**Fragmento:**
┄┄┄┄┄┄┄┄┄┄┄┄┄┄┄┄┄┄┄┄

Escribo con un nudo en la garganta.
El martes de madrugada murió Vangelis en París, parece que a causa de complicaciones por el Covid-19. Creo que es la primera vez en mi vida que muere uno de mis ídolos absolutos. Vangelis ha formado parte de mi mundo desde mediados de los años noventa, cuando un amigo me prestó un casete mal grabado con la BSO de 1492: Conquest of Paradise y aquel sonido hizo que mi imaginación explotara. He coleccionado sus discos, esperado con ilusión cada nueva obra, disfrutado con total abandono de una música que solo puede ser definida como la obra de un genio.

┄┄┄┄┄┄┄┄┄┄┄┄┄┄┄┄┄┄┄┄

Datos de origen
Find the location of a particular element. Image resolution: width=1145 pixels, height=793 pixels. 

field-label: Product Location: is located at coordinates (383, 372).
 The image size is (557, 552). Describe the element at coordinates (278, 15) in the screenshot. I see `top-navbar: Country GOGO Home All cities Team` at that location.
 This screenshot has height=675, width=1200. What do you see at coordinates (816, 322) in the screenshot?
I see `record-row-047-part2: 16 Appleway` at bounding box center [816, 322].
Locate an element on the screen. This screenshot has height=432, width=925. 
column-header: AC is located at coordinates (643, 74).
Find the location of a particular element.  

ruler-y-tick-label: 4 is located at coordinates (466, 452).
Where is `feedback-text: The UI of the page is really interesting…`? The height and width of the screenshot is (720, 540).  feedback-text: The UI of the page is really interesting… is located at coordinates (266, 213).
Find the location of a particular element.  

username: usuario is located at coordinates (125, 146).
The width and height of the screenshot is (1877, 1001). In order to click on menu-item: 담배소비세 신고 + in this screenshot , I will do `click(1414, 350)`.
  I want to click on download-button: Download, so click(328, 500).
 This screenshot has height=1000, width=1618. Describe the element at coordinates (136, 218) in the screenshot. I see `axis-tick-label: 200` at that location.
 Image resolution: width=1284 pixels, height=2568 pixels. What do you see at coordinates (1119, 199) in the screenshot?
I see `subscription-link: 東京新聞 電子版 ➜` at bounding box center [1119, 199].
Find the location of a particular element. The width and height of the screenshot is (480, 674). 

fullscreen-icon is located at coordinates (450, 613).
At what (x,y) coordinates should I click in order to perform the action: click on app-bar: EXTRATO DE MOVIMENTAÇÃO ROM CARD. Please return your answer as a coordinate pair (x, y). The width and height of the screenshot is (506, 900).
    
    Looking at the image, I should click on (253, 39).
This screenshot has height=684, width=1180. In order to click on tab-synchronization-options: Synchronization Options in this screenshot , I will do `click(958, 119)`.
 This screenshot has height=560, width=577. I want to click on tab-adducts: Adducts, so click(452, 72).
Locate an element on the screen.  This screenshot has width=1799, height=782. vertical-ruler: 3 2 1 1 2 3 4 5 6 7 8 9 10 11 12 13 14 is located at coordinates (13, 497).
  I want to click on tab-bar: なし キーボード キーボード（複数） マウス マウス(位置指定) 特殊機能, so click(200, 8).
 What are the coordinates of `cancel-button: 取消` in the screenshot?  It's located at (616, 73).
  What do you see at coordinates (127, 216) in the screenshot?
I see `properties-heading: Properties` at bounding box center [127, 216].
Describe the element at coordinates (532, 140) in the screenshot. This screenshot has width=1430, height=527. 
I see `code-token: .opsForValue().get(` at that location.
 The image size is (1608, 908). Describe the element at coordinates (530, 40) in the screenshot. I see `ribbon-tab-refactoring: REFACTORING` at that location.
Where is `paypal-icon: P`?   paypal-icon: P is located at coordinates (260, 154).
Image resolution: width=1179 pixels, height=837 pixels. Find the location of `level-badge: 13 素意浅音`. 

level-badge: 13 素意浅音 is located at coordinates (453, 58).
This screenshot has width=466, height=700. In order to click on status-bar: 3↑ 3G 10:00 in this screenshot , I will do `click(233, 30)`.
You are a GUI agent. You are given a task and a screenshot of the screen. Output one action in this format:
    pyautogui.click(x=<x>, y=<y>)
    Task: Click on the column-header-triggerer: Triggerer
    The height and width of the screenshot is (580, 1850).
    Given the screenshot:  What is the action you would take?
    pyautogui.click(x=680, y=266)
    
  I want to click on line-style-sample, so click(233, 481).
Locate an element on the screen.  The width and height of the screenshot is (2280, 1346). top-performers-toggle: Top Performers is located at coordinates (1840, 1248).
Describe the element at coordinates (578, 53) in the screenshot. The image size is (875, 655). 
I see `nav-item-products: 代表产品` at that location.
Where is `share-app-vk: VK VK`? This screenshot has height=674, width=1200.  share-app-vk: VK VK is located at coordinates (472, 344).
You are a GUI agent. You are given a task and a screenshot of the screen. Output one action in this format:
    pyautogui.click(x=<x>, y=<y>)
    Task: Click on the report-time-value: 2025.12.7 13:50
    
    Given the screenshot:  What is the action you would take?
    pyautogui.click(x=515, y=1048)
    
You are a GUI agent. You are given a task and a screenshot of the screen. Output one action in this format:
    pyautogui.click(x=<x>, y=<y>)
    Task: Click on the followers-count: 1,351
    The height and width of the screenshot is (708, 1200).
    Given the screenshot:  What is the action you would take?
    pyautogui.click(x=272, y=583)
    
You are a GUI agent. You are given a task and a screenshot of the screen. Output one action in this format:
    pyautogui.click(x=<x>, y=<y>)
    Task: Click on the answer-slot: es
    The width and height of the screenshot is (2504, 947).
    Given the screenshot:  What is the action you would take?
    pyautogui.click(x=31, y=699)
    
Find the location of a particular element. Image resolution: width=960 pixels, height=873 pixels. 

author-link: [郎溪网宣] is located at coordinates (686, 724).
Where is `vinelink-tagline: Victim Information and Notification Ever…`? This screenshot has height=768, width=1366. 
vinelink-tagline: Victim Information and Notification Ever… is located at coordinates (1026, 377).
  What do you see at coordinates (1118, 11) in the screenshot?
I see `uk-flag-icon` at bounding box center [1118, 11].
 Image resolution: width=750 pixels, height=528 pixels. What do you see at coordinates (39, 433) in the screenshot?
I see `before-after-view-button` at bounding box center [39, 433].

┄┄┄┄┄┄┄┄┄┄┄┄┄┄┄┄┄┄┄┄

**Trabajo requerido:** Prosigue, por favor, el fragmento sobre la muerte de Vangelis a partir de su última oración. El listado es material independiente del fragmento.

**Espacio de respuesta:**
Porque Vangelis era un genio en el sentido más básico y elemental del término, la clase de músico que ya ofrecía recitales con composiciones propias en su infancia, que era capaz de improvisar (ante testigos) melodías memorables que después pasaban a formar parte del núcleo duro de la cultura popular, que lo mismo ganaba un Oscar que era elegido por la NASA y la ESA para enviar su sonido a Marte, a Júpiter o a un misterioso cometa. Su importancia en la música instrumental de finales del siglo XX y comienzos del XXI es la mayor imaginable. En una época en la que la opaca música clásica contemporánea ha ido perdiendo cada vez más el favor del público masivo, Vangelis Papathanassiou la reinventó mediante la electrónica y los sintetizadores, sutilmente pero con audacia, a través de lo que entonces se consideraba música psicodélica, avant-garde, rock progresivo y free jazz. Es el artista que mayores cotas de popularidad y admiración crítica ha logrado jamás en el campo de la música realizada con sintetizadores. El músico electrónico más importante de todos los tiempos.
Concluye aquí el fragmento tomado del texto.